My partner would come home and find me, uh, not in a good way. And they need to find my mom. And then I would lie to my mum then and say that I was trying to get support or if I was trying to help myself

But it wasn't the case because I didn't want to change at that moment because I didn't think there was any point doing it. I thought because I I've been taking things for for so long. I didn't really remember who I was before, so I felt that it was the only way to get by because I used drugs to control my emotions

Really, I chose them to be productive in the morning, to go to bed, to be social. Um, I think everything I everything I did, I just wanted to control everything. Uh, but then it did get to a point where I overdosed maybe two or three times in one week

And that's when my mom thought, right. You need to come home with me. We need to look after you

I didn't really know what look after really meant it was just a case of me going home, withdrawing for a week, coming off it and then going back home, uh, my, uh, my home in Cardiff. And then I probably do, and I did the same thing over again, and then my mom would have to take me home. But then that time they took some time off work

So I stayed home for I think about a month, I think withdrawing. Um And then I overdosed again another time. And then that that when my mom said then that we need to go to A&E, you need to We need to do something because you're not sorting yourself out yourself, which I did agree with

I wasn't happy about it, but I did. And then when I went to A&E, it was the day after my overdose. And then we when we spoke to a doctor there, he said that they couldn't help us at all because they would have sorted out the, um, the overdose if I'd come in the day before

But they said because I hadn't overdosed at that moment, that there was nothing they could do. So of course, my mum was saying that I was at risk. I was vulnerable

I couldn't be left alone. I think what she wanted was she wanted me to be admitted to an acute ward.
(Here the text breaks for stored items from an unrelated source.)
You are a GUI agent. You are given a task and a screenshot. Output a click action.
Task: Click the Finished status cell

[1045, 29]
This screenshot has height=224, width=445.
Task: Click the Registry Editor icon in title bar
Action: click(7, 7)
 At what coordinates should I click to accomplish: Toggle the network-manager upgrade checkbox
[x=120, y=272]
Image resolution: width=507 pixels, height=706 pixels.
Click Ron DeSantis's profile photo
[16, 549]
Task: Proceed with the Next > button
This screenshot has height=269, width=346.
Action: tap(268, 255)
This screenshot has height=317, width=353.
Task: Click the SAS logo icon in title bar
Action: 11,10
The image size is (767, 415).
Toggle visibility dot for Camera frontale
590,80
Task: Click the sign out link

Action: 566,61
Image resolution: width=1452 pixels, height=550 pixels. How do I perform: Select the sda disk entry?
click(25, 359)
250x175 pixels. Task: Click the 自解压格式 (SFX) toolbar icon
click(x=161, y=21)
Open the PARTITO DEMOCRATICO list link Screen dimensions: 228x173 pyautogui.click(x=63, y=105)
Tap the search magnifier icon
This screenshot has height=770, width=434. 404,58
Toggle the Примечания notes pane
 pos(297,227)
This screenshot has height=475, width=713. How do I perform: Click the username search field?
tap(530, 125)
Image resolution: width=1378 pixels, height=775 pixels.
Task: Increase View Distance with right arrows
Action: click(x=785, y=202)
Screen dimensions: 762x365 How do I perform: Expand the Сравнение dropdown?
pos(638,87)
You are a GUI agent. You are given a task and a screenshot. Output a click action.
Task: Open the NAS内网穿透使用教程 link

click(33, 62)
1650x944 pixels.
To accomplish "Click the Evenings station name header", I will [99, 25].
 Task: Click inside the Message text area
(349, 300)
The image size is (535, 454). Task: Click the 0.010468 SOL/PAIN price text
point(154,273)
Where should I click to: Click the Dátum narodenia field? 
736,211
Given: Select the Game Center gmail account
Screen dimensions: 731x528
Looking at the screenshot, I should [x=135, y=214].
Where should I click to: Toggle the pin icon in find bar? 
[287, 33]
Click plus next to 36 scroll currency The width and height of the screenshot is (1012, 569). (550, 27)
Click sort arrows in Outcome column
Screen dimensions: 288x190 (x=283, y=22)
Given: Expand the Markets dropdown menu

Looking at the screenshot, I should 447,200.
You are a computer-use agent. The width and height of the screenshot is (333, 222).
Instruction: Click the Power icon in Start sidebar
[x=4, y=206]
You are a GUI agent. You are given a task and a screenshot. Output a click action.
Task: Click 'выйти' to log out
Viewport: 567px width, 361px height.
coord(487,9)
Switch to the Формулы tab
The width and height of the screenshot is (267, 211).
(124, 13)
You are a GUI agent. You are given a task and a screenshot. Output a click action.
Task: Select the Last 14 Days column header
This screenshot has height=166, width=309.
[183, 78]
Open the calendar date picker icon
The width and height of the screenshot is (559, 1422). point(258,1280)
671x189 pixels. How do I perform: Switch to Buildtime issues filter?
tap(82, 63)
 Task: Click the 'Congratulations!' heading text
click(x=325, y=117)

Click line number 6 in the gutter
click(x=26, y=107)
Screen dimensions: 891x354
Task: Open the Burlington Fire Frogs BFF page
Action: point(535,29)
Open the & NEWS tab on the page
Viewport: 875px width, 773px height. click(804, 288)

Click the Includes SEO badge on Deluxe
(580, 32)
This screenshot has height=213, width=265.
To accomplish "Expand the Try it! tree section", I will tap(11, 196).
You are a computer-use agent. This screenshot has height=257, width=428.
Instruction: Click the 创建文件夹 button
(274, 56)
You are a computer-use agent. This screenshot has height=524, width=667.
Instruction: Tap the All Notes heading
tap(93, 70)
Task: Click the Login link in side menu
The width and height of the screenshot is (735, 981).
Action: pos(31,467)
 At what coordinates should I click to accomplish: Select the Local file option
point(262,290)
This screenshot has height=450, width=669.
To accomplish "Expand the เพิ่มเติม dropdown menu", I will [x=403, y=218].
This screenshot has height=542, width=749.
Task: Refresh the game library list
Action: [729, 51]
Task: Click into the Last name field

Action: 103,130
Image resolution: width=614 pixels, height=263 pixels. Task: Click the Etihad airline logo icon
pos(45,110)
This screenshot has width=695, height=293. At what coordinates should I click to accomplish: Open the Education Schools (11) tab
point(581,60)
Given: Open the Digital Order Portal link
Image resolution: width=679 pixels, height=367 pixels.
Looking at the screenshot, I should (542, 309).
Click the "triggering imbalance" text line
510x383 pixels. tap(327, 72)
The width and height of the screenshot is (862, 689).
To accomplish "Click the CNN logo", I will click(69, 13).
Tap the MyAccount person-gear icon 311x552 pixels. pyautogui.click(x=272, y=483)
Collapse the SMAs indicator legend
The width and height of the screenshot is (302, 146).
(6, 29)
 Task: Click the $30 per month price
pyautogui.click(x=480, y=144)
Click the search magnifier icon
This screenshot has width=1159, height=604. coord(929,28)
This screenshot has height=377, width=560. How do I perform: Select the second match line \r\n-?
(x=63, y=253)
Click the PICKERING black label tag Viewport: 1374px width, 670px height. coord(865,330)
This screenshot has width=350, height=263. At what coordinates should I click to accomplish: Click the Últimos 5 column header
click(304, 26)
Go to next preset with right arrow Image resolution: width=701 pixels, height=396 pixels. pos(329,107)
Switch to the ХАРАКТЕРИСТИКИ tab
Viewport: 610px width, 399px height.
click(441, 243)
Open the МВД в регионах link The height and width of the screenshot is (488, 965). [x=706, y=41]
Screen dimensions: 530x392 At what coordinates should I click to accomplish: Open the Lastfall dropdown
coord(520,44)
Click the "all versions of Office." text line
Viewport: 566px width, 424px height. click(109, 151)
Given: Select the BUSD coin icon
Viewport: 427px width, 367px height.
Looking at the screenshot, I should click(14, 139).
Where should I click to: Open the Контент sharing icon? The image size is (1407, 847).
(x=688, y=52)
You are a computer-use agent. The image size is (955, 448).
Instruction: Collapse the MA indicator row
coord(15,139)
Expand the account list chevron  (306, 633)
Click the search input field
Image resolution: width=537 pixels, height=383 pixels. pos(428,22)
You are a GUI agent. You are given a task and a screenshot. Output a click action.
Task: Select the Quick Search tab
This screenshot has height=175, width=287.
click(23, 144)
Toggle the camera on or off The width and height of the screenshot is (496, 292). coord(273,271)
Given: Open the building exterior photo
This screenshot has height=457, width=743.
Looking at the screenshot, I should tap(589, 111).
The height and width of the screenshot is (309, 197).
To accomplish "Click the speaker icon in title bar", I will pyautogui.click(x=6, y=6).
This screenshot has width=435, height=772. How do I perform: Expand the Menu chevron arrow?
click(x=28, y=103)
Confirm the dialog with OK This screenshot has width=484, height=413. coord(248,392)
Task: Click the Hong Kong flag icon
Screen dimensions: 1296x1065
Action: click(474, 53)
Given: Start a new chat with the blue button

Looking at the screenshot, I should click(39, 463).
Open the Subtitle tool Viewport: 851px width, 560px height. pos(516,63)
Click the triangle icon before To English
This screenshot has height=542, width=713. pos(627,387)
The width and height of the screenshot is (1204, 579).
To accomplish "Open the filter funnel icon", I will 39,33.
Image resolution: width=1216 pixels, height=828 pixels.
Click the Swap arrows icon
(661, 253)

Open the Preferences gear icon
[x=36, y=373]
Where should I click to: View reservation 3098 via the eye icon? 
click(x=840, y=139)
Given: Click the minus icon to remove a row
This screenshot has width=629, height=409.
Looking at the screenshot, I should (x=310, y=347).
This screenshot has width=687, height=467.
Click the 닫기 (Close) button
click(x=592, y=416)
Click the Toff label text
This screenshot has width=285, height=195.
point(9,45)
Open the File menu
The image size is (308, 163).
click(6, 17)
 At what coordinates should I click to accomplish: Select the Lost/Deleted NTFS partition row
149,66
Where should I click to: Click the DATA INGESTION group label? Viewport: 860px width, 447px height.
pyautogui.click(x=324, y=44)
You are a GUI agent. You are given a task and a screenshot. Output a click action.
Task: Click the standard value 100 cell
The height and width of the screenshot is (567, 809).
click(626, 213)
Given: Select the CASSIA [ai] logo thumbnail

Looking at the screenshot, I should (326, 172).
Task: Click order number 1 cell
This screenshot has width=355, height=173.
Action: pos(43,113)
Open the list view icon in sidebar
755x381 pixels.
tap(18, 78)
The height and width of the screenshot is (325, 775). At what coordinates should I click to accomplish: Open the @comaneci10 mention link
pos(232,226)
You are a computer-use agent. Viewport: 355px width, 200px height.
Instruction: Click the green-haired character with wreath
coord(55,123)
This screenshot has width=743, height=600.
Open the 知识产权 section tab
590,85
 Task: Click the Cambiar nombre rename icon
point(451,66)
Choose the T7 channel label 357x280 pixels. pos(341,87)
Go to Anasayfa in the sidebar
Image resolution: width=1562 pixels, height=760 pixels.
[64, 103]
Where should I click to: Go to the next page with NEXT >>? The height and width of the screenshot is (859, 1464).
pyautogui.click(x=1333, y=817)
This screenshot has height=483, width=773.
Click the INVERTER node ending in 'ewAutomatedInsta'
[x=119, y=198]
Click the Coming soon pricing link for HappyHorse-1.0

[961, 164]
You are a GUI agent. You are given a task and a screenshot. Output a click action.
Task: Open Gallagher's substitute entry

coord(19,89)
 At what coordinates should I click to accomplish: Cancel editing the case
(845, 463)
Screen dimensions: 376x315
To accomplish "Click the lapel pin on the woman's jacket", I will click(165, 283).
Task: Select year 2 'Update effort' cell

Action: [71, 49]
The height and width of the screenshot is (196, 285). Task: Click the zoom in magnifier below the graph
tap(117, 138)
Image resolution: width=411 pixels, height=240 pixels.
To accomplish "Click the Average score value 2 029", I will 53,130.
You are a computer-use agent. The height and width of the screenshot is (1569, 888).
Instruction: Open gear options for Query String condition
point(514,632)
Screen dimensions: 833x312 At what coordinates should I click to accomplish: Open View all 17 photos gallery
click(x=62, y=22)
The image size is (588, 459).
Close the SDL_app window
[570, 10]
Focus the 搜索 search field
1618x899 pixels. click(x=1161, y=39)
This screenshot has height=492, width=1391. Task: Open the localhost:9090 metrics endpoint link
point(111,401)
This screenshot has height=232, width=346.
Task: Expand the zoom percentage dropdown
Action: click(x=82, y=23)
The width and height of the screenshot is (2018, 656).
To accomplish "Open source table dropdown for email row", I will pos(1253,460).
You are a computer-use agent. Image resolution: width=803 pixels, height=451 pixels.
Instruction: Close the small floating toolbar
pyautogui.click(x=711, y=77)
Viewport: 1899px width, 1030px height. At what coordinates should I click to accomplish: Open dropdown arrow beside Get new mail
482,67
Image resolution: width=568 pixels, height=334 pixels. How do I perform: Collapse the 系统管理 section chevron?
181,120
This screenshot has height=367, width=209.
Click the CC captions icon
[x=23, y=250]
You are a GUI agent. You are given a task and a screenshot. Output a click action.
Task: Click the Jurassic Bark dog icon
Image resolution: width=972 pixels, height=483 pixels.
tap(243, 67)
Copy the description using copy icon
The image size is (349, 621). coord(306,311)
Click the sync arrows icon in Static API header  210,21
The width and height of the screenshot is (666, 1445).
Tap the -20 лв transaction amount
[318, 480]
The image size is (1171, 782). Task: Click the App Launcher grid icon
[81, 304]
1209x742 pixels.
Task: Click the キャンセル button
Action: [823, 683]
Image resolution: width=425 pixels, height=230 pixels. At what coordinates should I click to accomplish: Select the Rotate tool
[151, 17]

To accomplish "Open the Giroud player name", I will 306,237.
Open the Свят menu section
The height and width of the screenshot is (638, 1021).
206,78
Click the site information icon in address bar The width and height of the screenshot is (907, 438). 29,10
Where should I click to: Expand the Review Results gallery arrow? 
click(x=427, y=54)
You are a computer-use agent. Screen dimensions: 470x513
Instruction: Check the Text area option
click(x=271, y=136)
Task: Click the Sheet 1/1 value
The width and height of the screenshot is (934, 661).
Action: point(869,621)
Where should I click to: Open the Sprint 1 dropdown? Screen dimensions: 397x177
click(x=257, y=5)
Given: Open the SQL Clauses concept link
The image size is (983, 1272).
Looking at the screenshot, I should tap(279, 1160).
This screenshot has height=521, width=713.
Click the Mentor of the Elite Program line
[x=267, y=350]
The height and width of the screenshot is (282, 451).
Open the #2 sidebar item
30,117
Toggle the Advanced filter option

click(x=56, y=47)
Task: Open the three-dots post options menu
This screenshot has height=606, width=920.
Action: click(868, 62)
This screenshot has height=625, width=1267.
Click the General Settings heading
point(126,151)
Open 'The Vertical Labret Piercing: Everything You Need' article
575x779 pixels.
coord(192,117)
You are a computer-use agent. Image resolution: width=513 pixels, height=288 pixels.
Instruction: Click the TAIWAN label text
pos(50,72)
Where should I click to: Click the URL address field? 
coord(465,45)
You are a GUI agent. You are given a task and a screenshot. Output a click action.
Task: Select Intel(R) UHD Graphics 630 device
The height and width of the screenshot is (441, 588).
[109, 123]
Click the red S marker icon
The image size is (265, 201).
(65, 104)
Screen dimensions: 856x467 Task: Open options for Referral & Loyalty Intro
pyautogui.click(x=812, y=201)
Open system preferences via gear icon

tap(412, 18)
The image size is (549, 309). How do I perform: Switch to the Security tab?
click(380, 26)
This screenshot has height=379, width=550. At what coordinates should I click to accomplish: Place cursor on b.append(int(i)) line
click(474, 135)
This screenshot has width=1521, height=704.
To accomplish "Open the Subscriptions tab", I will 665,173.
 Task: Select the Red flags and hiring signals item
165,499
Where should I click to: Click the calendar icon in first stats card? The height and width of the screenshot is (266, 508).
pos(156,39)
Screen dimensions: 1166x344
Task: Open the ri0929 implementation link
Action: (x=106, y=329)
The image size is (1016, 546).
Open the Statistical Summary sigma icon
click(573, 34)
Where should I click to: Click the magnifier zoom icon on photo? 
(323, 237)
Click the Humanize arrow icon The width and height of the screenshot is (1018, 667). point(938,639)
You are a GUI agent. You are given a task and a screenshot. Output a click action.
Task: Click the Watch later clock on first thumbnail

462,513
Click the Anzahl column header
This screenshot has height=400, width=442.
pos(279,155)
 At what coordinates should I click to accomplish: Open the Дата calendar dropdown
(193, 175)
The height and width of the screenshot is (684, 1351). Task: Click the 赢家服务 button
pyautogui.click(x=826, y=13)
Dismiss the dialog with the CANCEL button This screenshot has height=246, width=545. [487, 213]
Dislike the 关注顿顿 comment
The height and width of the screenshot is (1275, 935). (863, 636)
I think just my own safety because I couldn't maintain or guarantee safety myself

But that didn't happen so it was then the case of me going home, Mum and Dad taking time off work to sort of like taking in shifts really to look after me. They were watching my every move all the time, which was a horrible feeling. But I guess that's what they felt was necessary to help me, Um, to help me stay off the drugs

Really? Um, so it was that at that moment, then my mom accessed. Well, I didn't want to do it, but my mom she rang my GP on behalf of me and got a GP appointment. Uh, fortunately enough, the doctor who I met I'd never met her before, But she'd had experience in CAU

She also knew about, uh, recovery as well. And she also knew about the footsteps to recovery programme, which I was I. I never I've never heard of the recovery Camry or footsteps to recovery programme, But, um, I remember thinking at the time that if she didn't know what to do in that moment, I probably wouldn't have bothered in trying to find out

Like I hear a lot of people accessing services and their stories sound so bad that they just they've been keep continuously asking for support, but they don't get it. And I just think that in that moment I was so down and so vulnerable If they said, Oh, no, we can't help you. I probably would have accepted it and been like, OK, OK, I'll just carry on using my using my substances again because no one's going to help me anyway

But that wasn't the case. It was the first instance straight in there, and she referred me. And then I started to go through, um, then and subsequently, um uh, What happened after that? Do you still have a good rapport with your mom? Is she still support like she sounded quite supportive? Yeah, yeah, No, she was

She was just so terrified for so many years. I think it's only recently has got to the point where she stopped, um, ringing me every day because it was still the case up until about a month ago, I think, because she was still worried about me, even though I've been sober now for over a year, I think it's taken a long time for the trust to come back again. And each time the trust is broken down

It takes up a little bit longer. I feel for it to get back again. Um but that Yeah, that was That was it

And then I started the footsteps to recovery programme. After that, um, I took some time off work, but the the residential community course, it was about seven or eight weeks. I think he gave me purpose

He gave me routine, something to get up to get up for in the morning. Um, also meeting people as well because I've never met anyone with any addictions before. And I remember my first day

I was so scared about going there. But by the end of it, it was sad because we developed such a connection, all of us together, uh, And then I started to go to RC. Then when the footsteps to recovery programme stopped because I still knew people there

But honestly, I think I was just so grateful that my GP actually had the knowledge and and was clued up basically on on what services are out there because I don't think that's the case for a lot of people. Do you still keep in touch with the people that you met I. I saw one yesterday, actually in, um, in, uh, Saint Andrews

It was really good to see him because I haven't seen him in so long and you always wonder like how they're getting on, but it was really good to see him..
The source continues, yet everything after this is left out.